— START OF DOCUMENT EXCERPT —
It’s mid-afternoon and for a man stuck on Zoom all day doing interview after interview, Adam Duritz is remarkably chatty and exhibiting good humour. The sofa he’s chained to, metaphorically of course, is on a friend’s farm in South West England. The farm is the very place he penned Counting Crows’ new record ‘Butter Miracle Suite One’, the appeal of the nature and solitude stimulated him to pick up his pen and start writing, bringing a lengthy fallow period to an end. Last album ‘Somewhere Under Wonderland’ is now seven years old. As we talk, there’s a John Piper lithographic print on the wall above his head, an artist well known for focusing on British landscapes. That feels appropriate, as does Duritz wearing his familiar uniform of a band t-shirt, sharing his Sunflower Bean fandom across his chest. On the flipside, it’s not par the course for the main man from a quintessential American rock n roll band to be happily existing on our little island, enjoying a tepid summer in the English countryside with a Rottweiler called Copper.
‘Copper and I are very good friends,’ he says affectionately, scratching the dog’s ears. At this point of the day Copper’s after a treat or a walk, possibly both.
As a self-described ‘city kid’, the farm is one of his favourite places in the world he tells me, a longtime place of solace. Duritz doesn’t complain about his lot in life, but matter-of-factly lays out that for 30 years as a touring musician – a cycle of writing, recording, touring – meant the concept of a holiday was alien to him until he stayed on the farm for the first time five years ago.
— END OF DOCUMENT EXCERPT —
— START OF DATASET CONTENT —
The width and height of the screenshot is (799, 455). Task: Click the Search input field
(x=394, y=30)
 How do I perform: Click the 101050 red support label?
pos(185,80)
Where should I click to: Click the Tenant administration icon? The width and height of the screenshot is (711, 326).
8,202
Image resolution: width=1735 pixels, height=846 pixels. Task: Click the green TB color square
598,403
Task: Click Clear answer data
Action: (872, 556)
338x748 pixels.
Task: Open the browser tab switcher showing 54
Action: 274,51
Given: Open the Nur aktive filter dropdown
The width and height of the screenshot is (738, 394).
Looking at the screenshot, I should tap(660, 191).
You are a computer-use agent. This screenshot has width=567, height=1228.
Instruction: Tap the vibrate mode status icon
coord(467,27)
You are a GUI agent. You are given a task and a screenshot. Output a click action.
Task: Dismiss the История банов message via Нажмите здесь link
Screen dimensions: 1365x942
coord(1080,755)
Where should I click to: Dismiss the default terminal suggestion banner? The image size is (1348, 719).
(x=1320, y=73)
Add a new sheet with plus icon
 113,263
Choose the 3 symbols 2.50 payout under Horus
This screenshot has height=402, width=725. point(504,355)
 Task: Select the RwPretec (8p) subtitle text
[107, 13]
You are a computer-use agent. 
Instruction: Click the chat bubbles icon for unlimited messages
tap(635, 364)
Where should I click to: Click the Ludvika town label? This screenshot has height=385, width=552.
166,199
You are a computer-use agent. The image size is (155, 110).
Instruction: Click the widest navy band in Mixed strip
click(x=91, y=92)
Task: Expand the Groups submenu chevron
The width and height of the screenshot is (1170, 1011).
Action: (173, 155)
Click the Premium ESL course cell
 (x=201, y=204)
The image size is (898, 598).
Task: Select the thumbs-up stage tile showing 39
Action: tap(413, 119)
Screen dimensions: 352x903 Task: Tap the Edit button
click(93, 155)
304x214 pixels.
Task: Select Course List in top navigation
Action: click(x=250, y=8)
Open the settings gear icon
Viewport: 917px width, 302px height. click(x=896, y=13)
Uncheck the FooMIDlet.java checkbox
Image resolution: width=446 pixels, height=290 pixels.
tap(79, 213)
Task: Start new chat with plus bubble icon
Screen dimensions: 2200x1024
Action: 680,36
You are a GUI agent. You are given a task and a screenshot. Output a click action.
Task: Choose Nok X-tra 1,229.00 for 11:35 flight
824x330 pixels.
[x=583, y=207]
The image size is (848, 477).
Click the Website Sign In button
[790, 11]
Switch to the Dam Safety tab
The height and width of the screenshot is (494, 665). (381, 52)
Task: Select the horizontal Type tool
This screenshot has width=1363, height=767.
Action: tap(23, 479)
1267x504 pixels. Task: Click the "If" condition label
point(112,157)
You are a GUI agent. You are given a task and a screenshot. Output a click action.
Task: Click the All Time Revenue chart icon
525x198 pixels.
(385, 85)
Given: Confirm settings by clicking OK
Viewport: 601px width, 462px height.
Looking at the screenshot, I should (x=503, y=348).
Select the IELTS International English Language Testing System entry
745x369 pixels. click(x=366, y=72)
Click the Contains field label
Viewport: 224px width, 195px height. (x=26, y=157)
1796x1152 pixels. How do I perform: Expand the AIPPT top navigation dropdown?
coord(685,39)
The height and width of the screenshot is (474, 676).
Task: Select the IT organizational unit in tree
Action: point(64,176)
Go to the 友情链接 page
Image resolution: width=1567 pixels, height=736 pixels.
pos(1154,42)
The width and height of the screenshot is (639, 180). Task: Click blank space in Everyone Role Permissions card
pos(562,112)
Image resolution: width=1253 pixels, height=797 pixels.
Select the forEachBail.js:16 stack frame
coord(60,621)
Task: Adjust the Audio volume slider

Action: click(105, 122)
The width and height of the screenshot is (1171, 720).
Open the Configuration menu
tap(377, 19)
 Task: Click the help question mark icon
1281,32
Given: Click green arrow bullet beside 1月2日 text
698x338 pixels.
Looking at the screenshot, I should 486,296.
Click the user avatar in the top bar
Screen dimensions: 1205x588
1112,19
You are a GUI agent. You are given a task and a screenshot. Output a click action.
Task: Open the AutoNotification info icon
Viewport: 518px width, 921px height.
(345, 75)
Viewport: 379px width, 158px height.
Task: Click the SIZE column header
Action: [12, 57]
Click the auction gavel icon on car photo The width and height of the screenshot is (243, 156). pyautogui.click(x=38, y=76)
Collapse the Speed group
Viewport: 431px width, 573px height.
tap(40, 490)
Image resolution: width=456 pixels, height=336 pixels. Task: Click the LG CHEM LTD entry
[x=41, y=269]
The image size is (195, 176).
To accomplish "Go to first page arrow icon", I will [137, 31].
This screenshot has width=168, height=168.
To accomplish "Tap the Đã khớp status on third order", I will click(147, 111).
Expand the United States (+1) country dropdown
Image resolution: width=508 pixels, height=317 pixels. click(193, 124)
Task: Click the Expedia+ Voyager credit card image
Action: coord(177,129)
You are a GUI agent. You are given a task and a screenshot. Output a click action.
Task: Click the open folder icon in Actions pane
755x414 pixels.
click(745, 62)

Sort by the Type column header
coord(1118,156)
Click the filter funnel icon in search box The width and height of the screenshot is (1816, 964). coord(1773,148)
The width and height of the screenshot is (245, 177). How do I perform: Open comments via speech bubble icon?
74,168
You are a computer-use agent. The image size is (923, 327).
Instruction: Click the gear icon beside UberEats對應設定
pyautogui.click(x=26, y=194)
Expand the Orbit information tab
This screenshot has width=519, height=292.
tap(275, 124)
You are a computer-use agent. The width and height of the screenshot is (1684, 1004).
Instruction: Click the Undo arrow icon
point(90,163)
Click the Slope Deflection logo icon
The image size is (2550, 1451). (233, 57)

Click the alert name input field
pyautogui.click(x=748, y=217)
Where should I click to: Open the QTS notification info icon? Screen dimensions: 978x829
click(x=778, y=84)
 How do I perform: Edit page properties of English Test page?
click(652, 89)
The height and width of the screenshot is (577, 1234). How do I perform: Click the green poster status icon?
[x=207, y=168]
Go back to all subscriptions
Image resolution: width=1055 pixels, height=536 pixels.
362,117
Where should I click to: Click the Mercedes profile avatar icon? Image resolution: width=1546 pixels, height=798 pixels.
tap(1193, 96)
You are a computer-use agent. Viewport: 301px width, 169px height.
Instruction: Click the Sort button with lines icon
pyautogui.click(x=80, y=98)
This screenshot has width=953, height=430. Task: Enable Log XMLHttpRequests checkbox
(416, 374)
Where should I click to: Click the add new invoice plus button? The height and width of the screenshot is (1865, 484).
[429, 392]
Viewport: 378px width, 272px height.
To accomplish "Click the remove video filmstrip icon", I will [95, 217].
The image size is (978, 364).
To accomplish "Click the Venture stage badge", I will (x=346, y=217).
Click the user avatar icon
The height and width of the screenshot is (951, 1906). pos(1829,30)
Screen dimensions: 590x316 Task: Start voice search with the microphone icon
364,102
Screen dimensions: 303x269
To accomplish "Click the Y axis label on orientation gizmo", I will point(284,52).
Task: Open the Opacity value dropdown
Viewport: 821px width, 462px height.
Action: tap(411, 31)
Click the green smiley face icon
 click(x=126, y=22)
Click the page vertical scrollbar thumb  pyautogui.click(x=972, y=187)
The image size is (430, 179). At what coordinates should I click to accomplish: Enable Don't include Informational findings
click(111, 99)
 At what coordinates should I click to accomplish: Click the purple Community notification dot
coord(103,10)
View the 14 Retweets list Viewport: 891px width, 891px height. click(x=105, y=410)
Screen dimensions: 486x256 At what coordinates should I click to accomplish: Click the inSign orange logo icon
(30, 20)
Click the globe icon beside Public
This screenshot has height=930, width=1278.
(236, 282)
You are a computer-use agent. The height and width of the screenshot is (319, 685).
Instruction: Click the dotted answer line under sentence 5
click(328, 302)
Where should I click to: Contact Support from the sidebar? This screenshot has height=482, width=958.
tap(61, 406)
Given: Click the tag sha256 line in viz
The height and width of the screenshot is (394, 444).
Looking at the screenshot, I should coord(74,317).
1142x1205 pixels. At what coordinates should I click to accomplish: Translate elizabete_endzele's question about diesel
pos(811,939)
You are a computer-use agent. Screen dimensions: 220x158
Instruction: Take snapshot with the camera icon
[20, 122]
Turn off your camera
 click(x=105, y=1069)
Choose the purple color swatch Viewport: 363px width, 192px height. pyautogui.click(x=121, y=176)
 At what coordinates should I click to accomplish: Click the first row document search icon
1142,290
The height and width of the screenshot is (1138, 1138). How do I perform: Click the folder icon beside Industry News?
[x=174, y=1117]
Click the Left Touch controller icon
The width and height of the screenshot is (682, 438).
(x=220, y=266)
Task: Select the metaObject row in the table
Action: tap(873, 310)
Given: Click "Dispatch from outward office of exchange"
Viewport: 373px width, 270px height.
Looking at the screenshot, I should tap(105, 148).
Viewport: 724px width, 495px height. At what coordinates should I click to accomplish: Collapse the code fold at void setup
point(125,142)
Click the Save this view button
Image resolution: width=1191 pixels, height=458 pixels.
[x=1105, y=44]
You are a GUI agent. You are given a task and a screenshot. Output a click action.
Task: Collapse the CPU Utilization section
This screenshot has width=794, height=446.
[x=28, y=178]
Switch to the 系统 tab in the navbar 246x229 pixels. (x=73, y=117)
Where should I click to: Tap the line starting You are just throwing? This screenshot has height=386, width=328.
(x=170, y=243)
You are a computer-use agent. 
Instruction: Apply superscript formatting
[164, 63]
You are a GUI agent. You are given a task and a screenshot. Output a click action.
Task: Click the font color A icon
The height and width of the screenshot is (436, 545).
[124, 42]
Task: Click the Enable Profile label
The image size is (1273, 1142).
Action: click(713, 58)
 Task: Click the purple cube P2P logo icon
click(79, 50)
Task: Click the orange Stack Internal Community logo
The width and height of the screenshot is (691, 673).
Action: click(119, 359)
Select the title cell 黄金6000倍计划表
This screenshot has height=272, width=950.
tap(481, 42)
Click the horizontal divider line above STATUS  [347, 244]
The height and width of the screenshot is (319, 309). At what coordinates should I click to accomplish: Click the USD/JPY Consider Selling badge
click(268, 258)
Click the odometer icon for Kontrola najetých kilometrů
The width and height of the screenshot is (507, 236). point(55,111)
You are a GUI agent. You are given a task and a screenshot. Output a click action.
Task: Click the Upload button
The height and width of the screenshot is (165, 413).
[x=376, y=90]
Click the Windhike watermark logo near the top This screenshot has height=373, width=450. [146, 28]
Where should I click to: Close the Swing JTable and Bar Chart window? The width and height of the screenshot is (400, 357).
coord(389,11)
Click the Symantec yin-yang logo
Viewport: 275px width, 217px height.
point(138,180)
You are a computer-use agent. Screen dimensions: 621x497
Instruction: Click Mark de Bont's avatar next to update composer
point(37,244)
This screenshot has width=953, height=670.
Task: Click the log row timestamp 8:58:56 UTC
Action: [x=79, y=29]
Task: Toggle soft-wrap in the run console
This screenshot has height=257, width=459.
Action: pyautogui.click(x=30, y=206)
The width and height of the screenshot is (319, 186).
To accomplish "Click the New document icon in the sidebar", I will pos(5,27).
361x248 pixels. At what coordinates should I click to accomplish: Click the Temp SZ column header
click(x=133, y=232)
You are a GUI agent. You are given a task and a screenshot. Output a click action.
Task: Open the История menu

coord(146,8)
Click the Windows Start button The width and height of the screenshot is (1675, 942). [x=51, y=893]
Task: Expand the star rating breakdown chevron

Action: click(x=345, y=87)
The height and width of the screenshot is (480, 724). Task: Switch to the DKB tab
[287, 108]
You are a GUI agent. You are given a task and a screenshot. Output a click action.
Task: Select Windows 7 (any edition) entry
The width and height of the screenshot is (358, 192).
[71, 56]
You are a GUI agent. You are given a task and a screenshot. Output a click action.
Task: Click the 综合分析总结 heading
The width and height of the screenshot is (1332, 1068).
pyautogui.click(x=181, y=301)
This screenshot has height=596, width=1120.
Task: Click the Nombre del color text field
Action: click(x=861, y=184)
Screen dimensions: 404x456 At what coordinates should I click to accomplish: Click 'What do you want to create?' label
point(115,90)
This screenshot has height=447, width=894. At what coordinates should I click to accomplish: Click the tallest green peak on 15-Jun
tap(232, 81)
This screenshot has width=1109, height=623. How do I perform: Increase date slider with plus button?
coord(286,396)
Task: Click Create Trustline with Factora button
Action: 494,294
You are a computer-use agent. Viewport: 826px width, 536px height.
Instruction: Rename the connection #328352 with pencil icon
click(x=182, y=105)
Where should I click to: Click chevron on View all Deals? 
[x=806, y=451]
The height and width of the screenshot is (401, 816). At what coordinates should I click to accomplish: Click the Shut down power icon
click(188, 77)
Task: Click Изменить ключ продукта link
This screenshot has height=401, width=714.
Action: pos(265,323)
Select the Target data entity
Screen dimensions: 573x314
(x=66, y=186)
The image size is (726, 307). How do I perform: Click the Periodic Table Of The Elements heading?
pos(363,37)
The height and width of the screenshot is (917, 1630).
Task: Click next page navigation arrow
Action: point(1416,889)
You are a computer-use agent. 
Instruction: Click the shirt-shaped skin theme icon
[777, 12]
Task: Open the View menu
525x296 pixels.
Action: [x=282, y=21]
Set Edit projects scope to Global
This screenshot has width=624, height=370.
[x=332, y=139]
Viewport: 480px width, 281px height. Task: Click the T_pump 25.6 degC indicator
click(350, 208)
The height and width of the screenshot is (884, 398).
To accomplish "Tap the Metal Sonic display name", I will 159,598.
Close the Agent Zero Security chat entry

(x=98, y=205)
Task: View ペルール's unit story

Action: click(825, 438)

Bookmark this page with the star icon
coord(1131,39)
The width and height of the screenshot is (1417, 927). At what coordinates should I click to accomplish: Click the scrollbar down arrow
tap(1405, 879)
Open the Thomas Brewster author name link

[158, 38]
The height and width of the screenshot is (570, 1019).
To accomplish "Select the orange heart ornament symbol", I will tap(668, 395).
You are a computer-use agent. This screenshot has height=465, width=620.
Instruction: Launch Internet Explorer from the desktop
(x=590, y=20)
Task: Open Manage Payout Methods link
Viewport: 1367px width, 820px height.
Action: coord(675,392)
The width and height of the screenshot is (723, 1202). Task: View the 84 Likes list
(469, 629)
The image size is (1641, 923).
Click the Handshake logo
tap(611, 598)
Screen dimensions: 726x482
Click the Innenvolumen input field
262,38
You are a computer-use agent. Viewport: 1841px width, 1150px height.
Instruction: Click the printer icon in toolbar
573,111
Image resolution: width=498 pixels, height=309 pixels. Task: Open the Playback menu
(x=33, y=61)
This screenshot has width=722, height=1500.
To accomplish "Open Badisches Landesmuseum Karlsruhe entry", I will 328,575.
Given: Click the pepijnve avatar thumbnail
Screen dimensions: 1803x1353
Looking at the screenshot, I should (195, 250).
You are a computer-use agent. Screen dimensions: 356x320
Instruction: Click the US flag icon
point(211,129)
— END OF DATASET CONTENT —
AIM OF THE TASK -
Duplicate the passage of the Adam Duritz article starting at "As a self-described" and ending at "five years ago.".

RESPONSE TO THIS TASK -
As a self-described ‘city kid’, the farm is one of his favourite places in the world he tells me, a longtime place of solace. Duritz doesn’t complain about his lot in life, but matter-of-factly lays out that for 30 years as a touring musician – a cycle of writing, recording, touring – meant the concept of a holiday was alien to him until he stayed on the farm for the first time five years ago.